VC Magazin: BAND und BAE widmeten dem Thema Business Angels-Forschung einen ganzen Kongress. Wo steht die Forschung heute?
Günther: Wir stehen ganz am Anfang. Wo in welchem Ausmaß zum Themenfeld Business Angels-Investments geforscht wird, darüber ist nur wenig bekannt. Hinsichtlich der Anzahl der aktiven Business Angels, dem getätigten Investitionsvolumen, der Investitionshöhe je Investment oder der durchschnittlichen Haltedauer von Beteiligungen bestehen sehr unterschiedliche Schätzungen. Auch die Rahmenbedingungen, die Investitionen von Business Angels in Start-ups begünstigen, sind weitgehend unerforscht. Diese fehlende Markttransparenz ist nicht allein ein deutsches Problem. Europaweit sind nur wenige Forschungsarbeiten und belastbare Statistiken über die Struktur der Business Angels-Märkte vorhanden.
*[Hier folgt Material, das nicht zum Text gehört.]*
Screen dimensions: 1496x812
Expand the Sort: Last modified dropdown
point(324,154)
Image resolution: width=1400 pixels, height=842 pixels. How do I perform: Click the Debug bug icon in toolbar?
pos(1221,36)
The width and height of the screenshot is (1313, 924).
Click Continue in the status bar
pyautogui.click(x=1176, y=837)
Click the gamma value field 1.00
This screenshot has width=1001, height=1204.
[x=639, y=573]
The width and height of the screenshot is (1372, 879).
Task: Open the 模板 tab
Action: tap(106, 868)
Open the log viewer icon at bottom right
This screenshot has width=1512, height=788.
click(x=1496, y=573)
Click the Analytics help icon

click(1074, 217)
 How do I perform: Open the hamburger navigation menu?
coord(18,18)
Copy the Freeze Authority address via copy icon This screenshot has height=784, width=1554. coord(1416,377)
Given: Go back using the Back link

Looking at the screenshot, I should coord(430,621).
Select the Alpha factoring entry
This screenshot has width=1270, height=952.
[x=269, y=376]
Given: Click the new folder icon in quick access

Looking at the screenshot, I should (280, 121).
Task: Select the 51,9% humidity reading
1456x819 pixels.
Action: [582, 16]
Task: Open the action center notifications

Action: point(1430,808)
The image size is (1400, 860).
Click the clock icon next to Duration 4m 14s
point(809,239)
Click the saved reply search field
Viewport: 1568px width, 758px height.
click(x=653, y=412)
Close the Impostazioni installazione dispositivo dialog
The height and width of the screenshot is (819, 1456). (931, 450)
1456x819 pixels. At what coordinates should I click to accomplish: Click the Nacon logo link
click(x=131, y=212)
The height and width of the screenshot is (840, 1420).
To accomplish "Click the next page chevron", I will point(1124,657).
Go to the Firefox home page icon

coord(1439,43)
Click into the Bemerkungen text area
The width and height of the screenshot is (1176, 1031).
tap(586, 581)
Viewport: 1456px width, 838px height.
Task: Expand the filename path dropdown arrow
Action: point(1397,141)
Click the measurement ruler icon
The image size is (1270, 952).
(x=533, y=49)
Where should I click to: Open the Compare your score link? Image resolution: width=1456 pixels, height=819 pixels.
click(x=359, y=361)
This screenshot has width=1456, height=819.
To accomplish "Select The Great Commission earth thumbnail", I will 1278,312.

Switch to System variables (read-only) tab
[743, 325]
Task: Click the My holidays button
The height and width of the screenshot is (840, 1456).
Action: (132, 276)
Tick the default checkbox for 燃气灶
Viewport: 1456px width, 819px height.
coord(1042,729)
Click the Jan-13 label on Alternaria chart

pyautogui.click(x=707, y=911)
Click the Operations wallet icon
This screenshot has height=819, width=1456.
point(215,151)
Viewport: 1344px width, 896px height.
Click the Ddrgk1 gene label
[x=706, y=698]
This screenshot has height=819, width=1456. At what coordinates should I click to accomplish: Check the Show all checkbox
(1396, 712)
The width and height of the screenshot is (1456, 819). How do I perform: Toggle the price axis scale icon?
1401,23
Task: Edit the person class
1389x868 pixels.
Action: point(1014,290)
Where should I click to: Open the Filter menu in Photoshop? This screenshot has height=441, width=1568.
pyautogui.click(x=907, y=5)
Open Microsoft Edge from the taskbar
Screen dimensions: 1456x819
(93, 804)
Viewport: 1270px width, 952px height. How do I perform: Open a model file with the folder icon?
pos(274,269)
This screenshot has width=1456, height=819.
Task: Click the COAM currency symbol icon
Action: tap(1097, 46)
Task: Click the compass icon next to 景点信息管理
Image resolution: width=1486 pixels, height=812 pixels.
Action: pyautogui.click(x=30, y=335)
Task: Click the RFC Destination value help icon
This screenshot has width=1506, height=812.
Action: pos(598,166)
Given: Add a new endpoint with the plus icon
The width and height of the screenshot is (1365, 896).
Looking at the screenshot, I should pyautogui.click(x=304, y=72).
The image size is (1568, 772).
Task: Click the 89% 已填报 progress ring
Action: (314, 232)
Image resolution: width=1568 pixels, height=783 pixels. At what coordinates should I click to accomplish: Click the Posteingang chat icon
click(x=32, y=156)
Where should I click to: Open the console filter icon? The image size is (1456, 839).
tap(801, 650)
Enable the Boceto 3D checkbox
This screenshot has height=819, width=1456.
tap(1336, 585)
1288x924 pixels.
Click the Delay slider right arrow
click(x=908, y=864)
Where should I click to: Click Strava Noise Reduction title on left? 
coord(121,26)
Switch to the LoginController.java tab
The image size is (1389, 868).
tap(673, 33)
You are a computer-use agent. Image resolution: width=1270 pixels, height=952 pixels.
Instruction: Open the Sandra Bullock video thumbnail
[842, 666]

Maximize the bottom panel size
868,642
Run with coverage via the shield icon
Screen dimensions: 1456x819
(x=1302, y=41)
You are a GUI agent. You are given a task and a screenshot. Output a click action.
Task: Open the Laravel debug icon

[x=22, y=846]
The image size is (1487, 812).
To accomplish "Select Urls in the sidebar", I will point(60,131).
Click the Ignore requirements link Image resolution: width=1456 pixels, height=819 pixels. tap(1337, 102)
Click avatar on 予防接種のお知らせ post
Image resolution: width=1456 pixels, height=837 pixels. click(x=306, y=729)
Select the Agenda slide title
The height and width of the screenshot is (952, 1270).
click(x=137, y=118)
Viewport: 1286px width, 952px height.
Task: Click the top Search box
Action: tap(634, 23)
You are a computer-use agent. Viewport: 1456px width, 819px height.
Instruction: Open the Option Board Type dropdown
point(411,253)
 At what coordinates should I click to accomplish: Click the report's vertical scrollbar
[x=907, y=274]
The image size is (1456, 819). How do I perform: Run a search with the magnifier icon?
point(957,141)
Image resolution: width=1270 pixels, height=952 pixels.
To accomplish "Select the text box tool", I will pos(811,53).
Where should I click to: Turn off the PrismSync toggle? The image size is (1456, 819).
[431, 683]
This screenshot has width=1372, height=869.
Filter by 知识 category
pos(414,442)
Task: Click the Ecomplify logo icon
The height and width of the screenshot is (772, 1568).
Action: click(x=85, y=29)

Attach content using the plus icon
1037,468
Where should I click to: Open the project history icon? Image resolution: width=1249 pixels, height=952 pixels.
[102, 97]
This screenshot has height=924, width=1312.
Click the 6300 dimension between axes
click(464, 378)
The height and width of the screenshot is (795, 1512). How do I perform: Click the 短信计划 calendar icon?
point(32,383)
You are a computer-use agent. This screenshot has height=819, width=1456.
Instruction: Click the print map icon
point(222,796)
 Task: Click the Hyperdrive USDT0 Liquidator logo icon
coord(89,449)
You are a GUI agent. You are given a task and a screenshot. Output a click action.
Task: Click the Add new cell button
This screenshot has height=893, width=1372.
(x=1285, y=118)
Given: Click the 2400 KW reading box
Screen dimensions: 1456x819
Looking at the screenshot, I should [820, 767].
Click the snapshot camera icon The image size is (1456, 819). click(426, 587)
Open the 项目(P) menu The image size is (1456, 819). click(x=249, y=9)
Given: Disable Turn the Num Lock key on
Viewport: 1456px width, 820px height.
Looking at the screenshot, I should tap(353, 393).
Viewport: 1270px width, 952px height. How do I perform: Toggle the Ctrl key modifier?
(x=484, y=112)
VC Magazin: Warum ist es überhaupt so schwer, an belegbare Daten zu kommen und welche Defizite sehen Sie im Besonderen?
Günther: Eines der zentralen Probleme bei der Erforschung des Business Angels-Marktes ergibt sich aus der Tatsache, dass nur ein kleiner Teil des – ohnehin informellen – Marktes „sichtbar“ ist. Dabei handelt es sich vor allem um das von den Business Angels-Netzwerken strukturierte Marktsegment. Sie agieren öffentlich, kennen die ihnen angeschlossenen Business Angels. Die Erfahrung zeigt allerdings, dass auch die Akteure im sichtbaren Markt nicht immer bereit sind, Auskunft über ihr Investitionsverhalten zu geben. Business Angels agieren weithin im privaten Raum, individuell und von Deal zu Deal unterschiedlich. Von daher sind die zu erhebenden Daten extrem sensibel und nur schwer zu verallgemeinern. Noch weitaus schwieriger aber ist die Analyse des „unsichtbaren“ Teils des Business Angels-Marktes, also jener Angel-Investoren, die im Verborgenen, in ihren privaten Netzwerken, ihre Beteiligungen eingehen und sehr bewusst damit nicht an die Öffentlichkeit gehen. Marktbeobachter gehen davon aus, dass dieses Segment den weitaus größten Marktanteil hat. Angesichts dieser Marktkonstellation sind Methodenfragen eines der zentralen Themen der Angel-Forscher. Gibt es Instrumente, eine Kombination aus Forschungsmethoden, die Unsichtbares erkennbar machen? Europaweit werden unterschiedliche Zugänge zum Markt erprobt und in ihrer Reichweite analysiert, allerdings ohne dass bisher anerkannte wissenschaftliche Standards gefunden worden wären.
VC Magazin: In Deutschland und Europa hat die Politik inzwischen auf Forderungen und Wünsche von Business Angels reagiert. Sind Sie mit den Ergebnissen zufrieden?
Günther: Bundesregierung und Bundestag haben in der vergangenen Legislaturperiode mit dem Investitionszuschuss Wagniskapital, der Mitfinanzierung des European Angels Funds (EAF), auch mit dem Beirat für digitale Wirtschaft im Bundeswirtschaftsministerium Wichtiges für den Business Angels-Markt sowie die Start-up-Szene in Deutschland bewegt. Auch konnten Überlegungen verhindert werden, Beteiligungserträge aus Streubesitz im Inland zu besteuern. Der aktuelle Koalitionsvertrag definiert jedoch keine konkreten Maßnahmen zur Verbesserung der Rahmenbedingungen für Business Angels. Es werden eher allgemeine Ziele genannt, wie etwa das Ziel, den Standort Deutschland als Investitionsstandort international attraktiv zu machen. Wie das im Einzelnen umgesetzt werden soll und welche operationalen Ziele bis wann erreicht werden sollen, wird im Koalitionsvertrag nicht festgelegt. Gleichwohl ist konkreter Handlungsbedarf auszumachen.